About this task
The entries should be given again in full. Alter nothing.

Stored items
*** Begin section ***

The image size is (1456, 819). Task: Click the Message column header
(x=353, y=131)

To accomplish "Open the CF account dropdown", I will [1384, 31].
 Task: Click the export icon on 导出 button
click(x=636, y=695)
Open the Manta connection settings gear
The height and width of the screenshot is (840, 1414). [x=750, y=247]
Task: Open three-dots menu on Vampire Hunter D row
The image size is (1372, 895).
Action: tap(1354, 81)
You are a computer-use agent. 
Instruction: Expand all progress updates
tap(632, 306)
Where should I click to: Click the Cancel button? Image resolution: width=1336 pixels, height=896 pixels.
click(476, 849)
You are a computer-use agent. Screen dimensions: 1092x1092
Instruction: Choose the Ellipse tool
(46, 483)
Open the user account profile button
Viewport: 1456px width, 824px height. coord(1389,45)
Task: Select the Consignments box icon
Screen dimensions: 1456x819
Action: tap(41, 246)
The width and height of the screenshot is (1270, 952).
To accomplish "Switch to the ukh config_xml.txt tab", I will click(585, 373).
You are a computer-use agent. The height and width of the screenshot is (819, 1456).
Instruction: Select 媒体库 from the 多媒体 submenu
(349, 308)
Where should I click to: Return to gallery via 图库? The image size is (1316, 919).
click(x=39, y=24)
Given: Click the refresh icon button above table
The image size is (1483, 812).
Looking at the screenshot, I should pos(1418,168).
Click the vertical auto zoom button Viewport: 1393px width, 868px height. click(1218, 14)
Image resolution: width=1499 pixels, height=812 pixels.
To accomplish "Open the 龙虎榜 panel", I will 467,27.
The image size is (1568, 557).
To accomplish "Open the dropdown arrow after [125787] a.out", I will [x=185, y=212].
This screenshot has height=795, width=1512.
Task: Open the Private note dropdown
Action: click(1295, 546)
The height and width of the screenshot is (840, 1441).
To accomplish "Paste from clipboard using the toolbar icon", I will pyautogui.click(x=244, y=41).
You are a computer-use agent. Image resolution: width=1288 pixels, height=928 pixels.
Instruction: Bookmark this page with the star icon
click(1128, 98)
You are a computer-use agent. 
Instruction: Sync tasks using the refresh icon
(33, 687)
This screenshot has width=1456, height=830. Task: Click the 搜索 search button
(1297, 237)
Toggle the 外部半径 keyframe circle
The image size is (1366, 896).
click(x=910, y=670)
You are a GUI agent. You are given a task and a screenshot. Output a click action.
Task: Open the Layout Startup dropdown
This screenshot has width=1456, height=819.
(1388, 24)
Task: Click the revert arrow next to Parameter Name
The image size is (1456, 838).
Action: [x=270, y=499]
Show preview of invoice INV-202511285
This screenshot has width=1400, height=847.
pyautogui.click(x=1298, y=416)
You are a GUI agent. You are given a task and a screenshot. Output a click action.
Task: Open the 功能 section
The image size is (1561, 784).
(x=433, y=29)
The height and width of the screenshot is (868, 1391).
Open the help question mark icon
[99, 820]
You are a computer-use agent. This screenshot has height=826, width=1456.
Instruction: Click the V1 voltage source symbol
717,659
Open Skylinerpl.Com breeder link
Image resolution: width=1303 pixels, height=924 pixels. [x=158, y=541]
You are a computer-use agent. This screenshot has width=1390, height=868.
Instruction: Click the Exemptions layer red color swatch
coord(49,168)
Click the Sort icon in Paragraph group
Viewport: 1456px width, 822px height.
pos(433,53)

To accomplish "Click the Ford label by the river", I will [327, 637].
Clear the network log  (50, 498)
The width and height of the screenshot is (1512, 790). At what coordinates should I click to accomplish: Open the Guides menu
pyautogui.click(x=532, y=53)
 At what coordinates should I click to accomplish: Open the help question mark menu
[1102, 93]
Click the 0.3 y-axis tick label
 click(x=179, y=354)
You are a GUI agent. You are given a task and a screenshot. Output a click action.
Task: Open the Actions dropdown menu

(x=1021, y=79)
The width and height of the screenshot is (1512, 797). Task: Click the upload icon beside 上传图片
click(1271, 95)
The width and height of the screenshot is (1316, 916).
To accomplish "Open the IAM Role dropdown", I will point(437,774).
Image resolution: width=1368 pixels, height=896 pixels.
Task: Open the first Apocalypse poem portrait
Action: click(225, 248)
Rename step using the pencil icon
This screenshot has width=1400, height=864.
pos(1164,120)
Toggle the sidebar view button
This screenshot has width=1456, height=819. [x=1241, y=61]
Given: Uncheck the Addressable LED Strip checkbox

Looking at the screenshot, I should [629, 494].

*** End section ***

Result of this task
The image size is (1456, 819). Task: Click the Message column header
(x=353, y=131)

To accomplish "Open the CF account dropdown", I will [1384, 31].
 Task: Click the export icon on 导出 button
click(x=636, y=695)
Open the Manta connection settings gear
The height and width of the screenshot is (840, 1414). [x=750, y=247]
Task: Open three-dots menu on Vampire Hunter D row
The image size is (1372, 895).
Action: tap(1354, 81)
You are a computer-use agent. 
Instruction: Expand all progress updates
tap(632, 306)
Where should I click to: Click the Cancel button? Image resolution: width=1336 pixels, height=896 pixels.
click(476, 849)
You are a computer-use agent. Screen dimensions: 1092x1092
Instruction: Choose the Ellipse tool
(46, 483)
Open the user account profile button
Viewport: 1456px width, 824px height. coord(1389,45)
Task: Select the Consignments box icon
Screen dimensions: 1456x819
Action: tap(41, 246)
The width and height of the screenshot is (1270, 952).
To accomplish "Switch to the ukh config_xml.txt tab", I will click(585, 373).
You are a computer-use agent. The height and width of the screenshot is (819, 1456).
Instruction: Select 媒体库 from the 多媒体 submenu
(349, 308)
Where should I click to: Return to gallery via 图库? The image size is (1316, 919).
click(x=39, y=24)
Given: Click the refresh icon button above table
The image size is (1483, 812).
Looking at the screenshot, I should pos(1418,168).
Click the vertical auto zoom button Viewport: 1393px width, 868px height. click(1218, 14)
Image resolution: width=1499 pixels, height=812 pixels.
To accomplish "Open the 龙虎榜 panel", I will 467,27.
The image size is (1568, 557).
To accomplish "Open the dropdown arrow after [125787] a.out", I will [x=185, y=212].
This screenshot has height=795, width=1512.
Task: Open the Private note dropdown
Action: click(1295, 546)
The height and width of the screenshot is (840, 1441).
To accomplish "Paste from clipboard using the toolbar icon", I will pyautogui.click(x=244, y=41).
You are a computer-use agent. Image resolution: width=1288 pixels, height=928 pixels.
Instruction: Bookmark this page with the star icon
click(1128, 98)
You are a computer-use agent. 
Instruction: Sync tasks using the refresh icon
(33, 687)
This screenshot has width=1456, height=830. Task: Click the 搜索 search button
(1297, 237)
Toggle the 外部半径 keyframe circle
The image size is (1366, 896).
click(x=910, y=670)
You are a GUI agent. You are given a task and a screenshot. Output a click action.
Task: Open the Layout Startup dropdown
This screenshot has width=1456, height=819.
(1388, 24)
Task: Click the revert arrow next to Parameter Name
The image size is (1456, 838).
Action: [x=270, y=499]
Show preview of invoice INV-202511285
This screenshot has width=1400, height=847.
pyautogui.click(x=1298, y=416)
You are a GUI agent. You are given a task and a screenshot. Output a click action.
Task: Open the 功能 section
The image size is (1561, 784).
(x=433, y=29)
The height and width of the screenshot is (868, 1391).
Open the help question mark icon
[99, 820]
You are a computer-use agent. This screenshot has height=826, width=1456.
Instruction: Click the V1 voltage source symbol
717,659
Open Skylinerpl.Com breeder link
Image resolution: width=1303 pixels, height=924 pixels. [x=158, y=541]
You are a computer-use agent. This screenshot has width=1390, height=868.
Instruction: Click the Exemptions layer red color swatch
coord(49,168)
Click the Sort icon in Paragraph group
Viewport: 1456px width, 822px height.
pos(433,53)

To accomplish "Click the Ford label by the river", I will [327, 637].
Clear the network log  (50, 498)
The width and height of the screenshot is (1512, 790). At what coordinates should I click to accomplish: Open the Guides menu
pyautogui.click(x=532, y=53)
 At what coordinates should I click to accomplish: Open the help question mark menu
[1102, 93]
Click the 0.3 y-axis tick label
 click(x=179, y=354)
You are a GUI agent. You are given a task and a screenshot. Output a click action.
Task: Open the Actions dropdown menu

(x=1021, y=79)
The width and height of the screenshot is (1512, 797). Task: Click the upload icon beside 上传图片
click(1271, 95)
The width and height of the screenshot is (1316, 916).
To accomplish "Open the IAM Role dropdown", I will point(437,774).
Image resolution: width=1368 pixels, height=896 pixels.
Task: Open the first Apocalypse poem portrait
Action: click(225, 248)
Rename step using the pencil icon
This screenshot has width=1400, height=864.
pos(1164,120)
Toggle the sidebar view button
This screenshot has width=1456, height=819. [x=1241, y=61]
Given: Uncheck the Addressable LED Strip checkbox

Looking at the screenshot, I should [629, 494].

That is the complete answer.